Здесь Чехов продолжал разрабатывать план новой пьесы. К. С. Станиславский вспоминает, что некоторые обитатели Любимовки послужили Чехову как бы моделями для персонажей «Вишневого сада»: чудачка англичанка, служившая бонной, воплотилась в Шарлотту, чертами какого-то молодого студента воспользовался А. П. для Пети Трофимова, были здесь и «оригиналы» Епиходова и Яши.
Начать пьесу Чехов предполагал с конца 1902 года. Он писал из Ялты в декабре, что замыслил «Вишневый сад» в трех актах. Устанавливается, что центральной фигурой пьесы явится старуха.
За центральной фигурой – старухой (об этом в письме к В. Ф. Комиссаржевской: «в этой пьесе центральная роль старухи») начинают вырисовываться другие образы. И прежде всего – образ «глупенькой». «Глупенькая» предназначается Книппер. «Ты будешь играть глупенькую». «Твоя роль – дура набитая. Хочешь играть дуру, добрую дуру?»
К началу марта, когда и «бумага разложена и название написано», «доброй дуре» дано имя. «Ты будешь Варвара Егоровна или Варя, приемыш двадцати двух лет». Это – роль комическая. Но возникает и другой комический образ, по своему значению не менее важный, чем образ старухи. Это – роль, предполагавшаяся Станиславскому. «У Станиславского роль комическая». Поясним, что эта «комическая роль Станиславского» – роль Лопахина.

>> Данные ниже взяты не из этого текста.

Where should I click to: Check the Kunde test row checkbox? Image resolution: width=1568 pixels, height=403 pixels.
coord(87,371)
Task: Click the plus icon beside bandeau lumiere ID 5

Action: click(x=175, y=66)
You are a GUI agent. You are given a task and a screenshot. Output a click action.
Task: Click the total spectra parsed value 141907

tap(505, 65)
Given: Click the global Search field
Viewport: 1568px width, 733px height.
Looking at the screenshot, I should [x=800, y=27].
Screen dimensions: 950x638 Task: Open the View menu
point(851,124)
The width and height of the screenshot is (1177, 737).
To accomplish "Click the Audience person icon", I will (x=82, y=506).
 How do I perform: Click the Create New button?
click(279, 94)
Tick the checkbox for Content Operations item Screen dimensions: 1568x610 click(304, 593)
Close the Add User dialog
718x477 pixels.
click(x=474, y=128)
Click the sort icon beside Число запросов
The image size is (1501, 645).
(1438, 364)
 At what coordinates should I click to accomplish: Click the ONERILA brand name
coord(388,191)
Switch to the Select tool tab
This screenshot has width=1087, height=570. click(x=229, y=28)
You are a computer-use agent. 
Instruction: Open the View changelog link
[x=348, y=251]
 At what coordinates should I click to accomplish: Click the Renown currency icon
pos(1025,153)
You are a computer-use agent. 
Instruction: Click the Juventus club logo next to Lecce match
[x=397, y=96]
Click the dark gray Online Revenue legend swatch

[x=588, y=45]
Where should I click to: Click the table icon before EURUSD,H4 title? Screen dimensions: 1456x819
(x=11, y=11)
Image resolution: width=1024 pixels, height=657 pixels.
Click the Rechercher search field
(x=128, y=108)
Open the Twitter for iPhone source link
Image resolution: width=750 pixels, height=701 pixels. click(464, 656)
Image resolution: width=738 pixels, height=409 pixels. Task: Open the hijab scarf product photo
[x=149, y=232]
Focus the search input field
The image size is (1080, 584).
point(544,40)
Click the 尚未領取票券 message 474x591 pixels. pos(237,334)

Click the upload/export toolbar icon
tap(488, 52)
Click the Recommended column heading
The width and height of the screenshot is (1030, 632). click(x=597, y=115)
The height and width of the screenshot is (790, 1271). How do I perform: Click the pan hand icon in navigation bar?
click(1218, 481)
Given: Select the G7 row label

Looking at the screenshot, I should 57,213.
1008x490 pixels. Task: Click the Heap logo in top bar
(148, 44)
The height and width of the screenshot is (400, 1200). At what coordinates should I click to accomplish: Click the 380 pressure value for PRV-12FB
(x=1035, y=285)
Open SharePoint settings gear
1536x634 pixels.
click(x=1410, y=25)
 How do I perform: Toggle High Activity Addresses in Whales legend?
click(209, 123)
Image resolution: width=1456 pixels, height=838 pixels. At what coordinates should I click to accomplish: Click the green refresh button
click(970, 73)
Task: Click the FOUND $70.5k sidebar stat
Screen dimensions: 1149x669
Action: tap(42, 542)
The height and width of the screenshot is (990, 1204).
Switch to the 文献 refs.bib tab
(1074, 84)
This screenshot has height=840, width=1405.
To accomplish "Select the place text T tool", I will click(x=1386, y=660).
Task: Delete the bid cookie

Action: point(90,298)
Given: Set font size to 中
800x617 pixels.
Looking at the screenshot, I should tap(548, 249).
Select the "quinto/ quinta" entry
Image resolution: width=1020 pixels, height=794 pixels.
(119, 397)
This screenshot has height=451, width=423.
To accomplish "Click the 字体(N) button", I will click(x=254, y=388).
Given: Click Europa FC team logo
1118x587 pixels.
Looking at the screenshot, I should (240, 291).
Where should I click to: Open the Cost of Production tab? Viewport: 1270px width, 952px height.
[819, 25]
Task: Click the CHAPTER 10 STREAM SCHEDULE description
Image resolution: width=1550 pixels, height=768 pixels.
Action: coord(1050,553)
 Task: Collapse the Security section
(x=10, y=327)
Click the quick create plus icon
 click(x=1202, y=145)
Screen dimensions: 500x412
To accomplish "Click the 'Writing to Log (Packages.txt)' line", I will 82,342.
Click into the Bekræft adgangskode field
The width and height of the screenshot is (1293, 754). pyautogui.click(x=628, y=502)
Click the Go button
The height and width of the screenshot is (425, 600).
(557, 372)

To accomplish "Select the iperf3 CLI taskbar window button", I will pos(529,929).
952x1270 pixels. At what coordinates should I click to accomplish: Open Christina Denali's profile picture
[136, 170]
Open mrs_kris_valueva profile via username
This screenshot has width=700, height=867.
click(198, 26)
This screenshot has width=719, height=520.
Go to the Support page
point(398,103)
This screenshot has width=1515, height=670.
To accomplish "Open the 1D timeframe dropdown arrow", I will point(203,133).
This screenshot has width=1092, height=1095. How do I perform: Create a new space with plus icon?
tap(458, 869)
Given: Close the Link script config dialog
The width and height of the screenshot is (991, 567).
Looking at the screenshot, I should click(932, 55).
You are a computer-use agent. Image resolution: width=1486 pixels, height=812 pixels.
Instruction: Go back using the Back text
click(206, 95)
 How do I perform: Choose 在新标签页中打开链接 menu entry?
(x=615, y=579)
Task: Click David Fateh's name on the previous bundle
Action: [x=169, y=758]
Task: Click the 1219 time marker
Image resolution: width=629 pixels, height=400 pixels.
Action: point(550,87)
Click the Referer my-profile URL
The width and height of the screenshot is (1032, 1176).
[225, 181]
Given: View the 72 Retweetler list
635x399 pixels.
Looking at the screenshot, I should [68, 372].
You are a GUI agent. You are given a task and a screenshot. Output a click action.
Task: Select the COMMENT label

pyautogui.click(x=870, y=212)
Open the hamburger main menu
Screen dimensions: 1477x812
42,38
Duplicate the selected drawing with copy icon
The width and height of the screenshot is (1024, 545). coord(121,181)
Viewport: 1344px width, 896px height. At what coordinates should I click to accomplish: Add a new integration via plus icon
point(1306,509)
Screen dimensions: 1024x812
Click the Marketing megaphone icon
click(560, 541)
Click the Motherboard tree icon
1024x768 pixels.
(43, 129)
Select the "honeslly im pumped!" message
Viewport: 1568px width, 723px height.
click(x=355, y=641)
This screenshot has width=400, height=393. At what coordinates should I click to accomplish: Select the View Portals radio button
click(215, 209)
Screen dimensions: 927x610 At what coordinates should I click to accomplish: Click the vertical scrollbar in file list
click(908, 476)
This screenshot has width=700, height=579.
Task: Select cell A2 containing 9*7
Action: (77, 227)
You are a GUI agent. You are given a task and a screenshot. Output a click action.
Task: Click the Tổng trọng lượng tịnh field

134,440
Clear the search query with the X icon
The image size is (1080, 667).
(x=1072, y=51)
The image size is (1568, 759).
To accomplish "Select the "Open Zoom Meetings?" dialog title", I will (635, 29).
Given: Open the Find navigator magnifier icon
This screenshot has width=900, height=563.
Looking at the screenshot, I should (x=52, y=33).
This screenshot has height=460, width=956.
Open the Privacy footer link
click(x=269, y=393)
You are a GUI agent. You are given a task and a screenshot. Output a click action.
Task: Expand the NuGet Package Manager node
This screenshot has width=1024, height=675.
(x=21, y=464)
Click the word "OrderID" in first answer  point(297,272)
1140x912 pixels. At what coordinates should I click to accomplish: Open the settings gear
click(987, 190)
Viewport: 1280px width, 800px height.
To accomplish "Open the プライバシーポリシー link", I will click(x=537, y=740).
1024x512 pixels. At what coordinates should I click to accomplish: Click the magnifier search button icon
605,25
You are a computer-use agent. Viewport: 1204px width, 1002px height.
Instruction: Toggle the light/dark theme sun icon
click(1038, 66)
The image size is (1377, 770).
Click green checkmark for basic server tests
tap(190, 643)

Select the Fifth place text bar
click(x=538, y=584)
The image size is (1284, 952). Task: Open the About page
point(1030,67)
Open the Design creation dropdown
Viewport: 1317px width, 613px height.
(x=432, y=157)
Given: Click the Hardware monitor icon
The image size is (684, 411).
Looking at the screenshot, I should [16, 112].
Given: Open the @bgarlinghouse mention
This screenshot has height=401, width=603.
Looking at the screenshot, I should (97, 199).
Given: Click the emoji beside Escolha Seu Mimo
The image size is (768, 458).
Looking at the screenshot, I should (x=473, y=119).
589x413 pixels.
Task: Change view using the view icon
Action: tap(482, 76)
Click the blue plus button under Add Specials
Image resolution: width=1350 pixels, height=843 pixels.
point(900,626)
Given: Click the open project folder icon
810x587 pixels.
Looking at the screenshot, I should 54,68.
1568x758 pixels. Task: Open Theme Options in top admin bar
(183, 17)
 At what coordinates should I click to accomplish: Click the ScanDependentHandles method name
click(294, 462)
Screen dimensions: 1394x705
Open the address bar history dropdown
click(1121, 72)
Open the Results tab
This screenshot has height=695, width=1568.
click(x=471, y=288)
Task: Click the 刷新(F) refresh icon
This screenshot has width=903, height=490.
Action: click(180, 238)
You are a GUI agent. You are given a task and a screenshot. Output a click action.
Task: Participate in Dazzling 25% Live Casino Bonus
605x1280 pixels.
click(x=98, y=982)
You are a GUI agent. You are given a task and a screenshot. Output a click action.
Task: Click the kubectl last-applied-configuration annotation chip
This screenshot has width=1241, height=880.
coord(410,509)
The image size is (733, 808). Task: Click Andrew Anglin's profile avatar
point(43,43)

В середине марта Чехов начал писать. Дело шло туго. «А пьеса, кстати сказать, мне не совсем удается. Одно главное действующее лицо еще недостаточно продумано и мешает, но к Пасхе, думаю, это лицо будет уже ясно и я буду свободен от затруднений».
Автора заботили не только общие вопросы композиции, но и количество актов: «В. С.» я хотел сделать в трех длинных актах, но могу сделать и в четырех, мне все равно, ибо три или четыре акта – пьеса все равно будет одинакова». И количество действующих лиц: «…стараюсь делать, чтобы было возможно меньше действующих лиц: этак интимнее».
Могила А. П. Чехова на Новодевичьем кладбище в Москве
Но главным образом заботит его вопрос об исполнителях и, в первую очередь, об актрисе для роли старухи: «А вот кто будет играть старуху? Кто?» И 11 апреля он вновь спрашивает О. Л. Книппер: «Будет ли у вас актриса для роли пожилой дамы в «В. С»? Если нет, то пьесы не будет, не стану писать ее».
Пьеса, начатая в середине марта 1903 года, в первой своей редакции была закончена 26 сентября, то есть через шесть месяцев. В этой первой своей редакции она была сделана как веселая, легкомысленная комедия с двумя центральными ролями: «старухи» (Раневская) и «комической ролью для Станиславского» (Лопахин). Кроме того, мы знаем, что образ Вари был задуман опять-таки в комических очертаниях.